EXERCISE TEXT:
'''

The main takeaway is that DKS's downside FY26 guidance is signaling that demand for sporting goods is poised to slow, which is not only weighing on shares of DKS, but it's also hitting shares of Foot Locker (FL), Academy Sports + Outdoors (ASO), NIKE (NKE), and Adidas (ADDYY),

Asana loses its CEO and issues weak revenue guidance, prompting a sharp pullback today (ASAN)

Asana (ASAN -24%) is losing its CEO and past four months of gains today as shares tumble following Q4 (Jan) results and news that its co-founder, CEO, and Chairman Dustin Moskovitz will be transitioning to the sole position of Chairman upon hiring a replacement CEO. At the same time, the workforce management software developer issued mixed guidance for the upcoming quarter and FY26, projecting earnings above consensus in both instances -- likely reflecting its recent decision to trim its workforce by around 5% -- but predicting revenue that missed the mark.

  • ASAN's Q4 numbers were still decent. Revenue of $188.3 mln, a 10.1% increase yr/yr, met the high end of the company's prior $187.5-188.5 mln forecast. Meanwhile, ASAN's adjusted earnings broke even in the quarter, better than its $(0.02)-$(0.01) prediction. Non-GAAP operating margins jumped by over 800 bps yr/yr to an operating loss margin of just 1%. Mr. Moskovitz expects the company to reach non-GAAP profitability in Q1 (Apr), projecting adjusted EPS of $0.02.
  • Non-tech verticals underpinned revenue growth in Q4 as they continued to outpace overall growth, climbing by 15% yr/yr. Some of ASAN's fastest-growing verticals included manufacturing, energy, consumer retail, and media. Also supporting sales growth in the quarter was ASAN's ongoing progress in its enterprise customer acquisition, with its $100,000 cohort expanding by 20% yr/yr, an acceleration from last quarter.

'''

EXERCISE TASKS:
A – Repeat the part of the market commentary between "The main takeaway" and "pullback today (ASAN)", inclusive, word for word.
B – According to the market commentary, why did Asana project earnings above consensus for the upcoming quarter and FY26? Answer in one to three sentences.
C – Take the market commentary on Asana further, starting after its final sentence.
The records were drawn from a separate source.

DATASET:
'''

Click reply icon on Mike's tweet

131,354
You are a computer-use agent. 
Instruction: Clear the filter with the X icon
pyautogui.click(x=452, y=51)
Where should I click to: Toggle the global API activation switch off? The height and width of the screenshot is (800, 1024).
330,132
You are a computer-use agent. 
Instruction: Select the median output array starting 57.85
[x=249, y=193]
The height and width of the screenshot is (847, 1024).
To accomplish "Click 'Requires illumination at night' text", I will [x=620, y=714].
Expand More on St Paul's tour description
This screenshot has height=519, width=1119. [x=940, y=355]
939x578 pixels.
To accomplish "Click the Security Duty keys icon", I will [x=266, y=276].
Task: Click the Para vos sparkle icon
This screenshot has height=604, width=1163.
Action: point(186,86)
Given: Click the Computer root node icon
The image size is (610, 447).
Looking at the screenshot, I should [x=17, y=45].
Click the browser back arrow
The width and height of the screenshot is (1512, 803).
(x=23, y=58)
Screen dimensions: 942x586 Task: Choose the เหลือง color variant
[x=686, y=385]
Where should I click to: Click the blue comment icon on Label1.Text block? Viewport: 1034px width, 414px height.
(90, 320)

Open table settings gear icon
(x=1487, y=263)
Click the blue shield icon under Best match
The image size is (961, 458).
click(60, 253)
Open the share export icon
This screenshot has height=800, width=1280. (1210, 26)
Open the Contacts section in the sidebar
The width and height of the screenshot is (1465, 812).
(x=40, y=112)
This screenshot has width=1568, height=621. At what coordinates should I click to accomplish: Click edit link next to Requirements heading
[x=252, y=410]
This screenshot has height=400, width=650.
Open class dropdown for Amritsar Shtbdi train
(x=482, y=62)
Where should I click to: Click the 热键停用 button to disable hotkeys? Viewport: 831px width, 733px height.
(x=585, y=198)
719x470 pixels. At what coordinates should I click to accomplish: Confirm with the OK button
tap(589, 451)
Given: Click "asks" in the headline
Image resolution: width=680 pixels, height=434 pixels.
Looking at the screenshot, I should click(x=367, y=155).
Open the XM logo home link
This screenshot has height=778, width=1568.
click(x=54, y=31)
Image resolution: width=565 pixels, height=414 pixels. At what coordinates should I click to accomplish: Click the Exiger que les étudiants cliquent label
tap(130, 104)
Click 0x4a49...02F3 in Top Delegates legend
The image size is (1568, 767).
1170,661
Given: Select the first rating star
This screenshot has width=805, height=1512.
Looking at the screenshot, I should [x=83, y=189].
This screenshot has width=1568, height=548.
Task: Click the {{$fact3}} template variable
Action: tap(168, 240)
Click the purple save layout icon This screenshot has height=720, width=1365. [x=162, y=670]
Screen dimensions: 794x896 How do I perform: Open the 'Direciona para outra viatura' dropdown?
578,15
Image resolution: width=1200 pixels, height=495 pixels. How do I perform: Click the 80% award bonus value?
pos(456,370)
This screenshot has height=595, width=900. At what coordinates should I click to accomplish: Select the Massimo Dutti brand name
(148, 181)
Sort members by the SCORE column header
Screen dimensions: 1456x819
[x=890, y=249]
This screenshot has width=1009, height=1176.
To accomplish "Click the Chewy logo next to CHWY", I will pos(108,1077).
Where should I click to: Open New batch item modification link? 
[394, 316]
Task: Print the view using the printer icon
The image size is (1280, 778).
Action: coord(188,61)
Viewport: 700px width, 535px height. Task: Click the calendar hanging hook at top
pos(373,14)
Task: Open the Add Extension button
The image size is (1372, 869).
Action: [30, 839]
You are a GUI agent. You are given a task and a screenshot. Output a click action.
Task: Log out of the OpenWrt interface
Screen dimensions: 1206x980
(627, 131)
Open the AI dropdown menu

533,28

'''

EXPECTED OUTPUTS:
A –
The main takeaway is that DKS's downside FY26 guidance is signaling that demand for sporting goods is poised to slow, which is not only weighing on shares of DKS, but it's also hitting shares of Foot Locker (FL), Academy Sports + Outdoors (ASO), NIKE (NKE), and Adidas (ADDYY),

Asana loses its CEO and issues weak revenue guidance, prompting a sharp pullback today (ASAN)

B – The above-consensus earnings outlook likely reflects Asana's recent decision to cut its workforce by around 5%.

C –
  • Like many tech firms, AI remains pivotal to current and future growth. The outgoing CEO mentioned that momentum surrounding AI exceeded expectations, with hundreds of its largest customers actively running workflows powered by AI Studio. Notably, Mr. Moskovitz was struck by the breadth of AI demand across all segments. Looking ahead, ASAN is forming a dedicated sales team for AI Studio to pounce on the outsized opportunity, especially as the general availability of AI Studio launches later in Q1.
  • Given the incredible AI demand, ASAN's revenue outlook is discouraging, anticipating Q1 revs of $184-186.5 mln, a slight sequential dip, and FY26 revs of $782-790 mln, an 8.6% increase yr/yr at the midpoint, down slightly from an 11.0% jump in FY25. Underlying the guidance is no material change to the current macroeconomic or spending climate, which is somewhat worrisome, given the increasing risks of a macroeconomic slowdown. Also, ASAN is optimizing its go-to-market by reallocating some resources, which can take several quarters before benefits are realized.
Today's disappointment centers on guidance and Dustin Moskovitz's departure as CEO. The co-founder has been at ASAN through it all, supporting the company's 2020 IPO and its struggles during the rising interest rate environment that followed. As the market shifts away from riskier assets, ASAN has been getting punished, down considerably from levels before its +40% surge following Q3 (Oct) results in December. Investors are not only concerned about the growing risks of a deteriorating macroeconomic picture but also about the direction ASAN will take without its co-founder at the helm, potentially keeping a lid on near-term appreciation.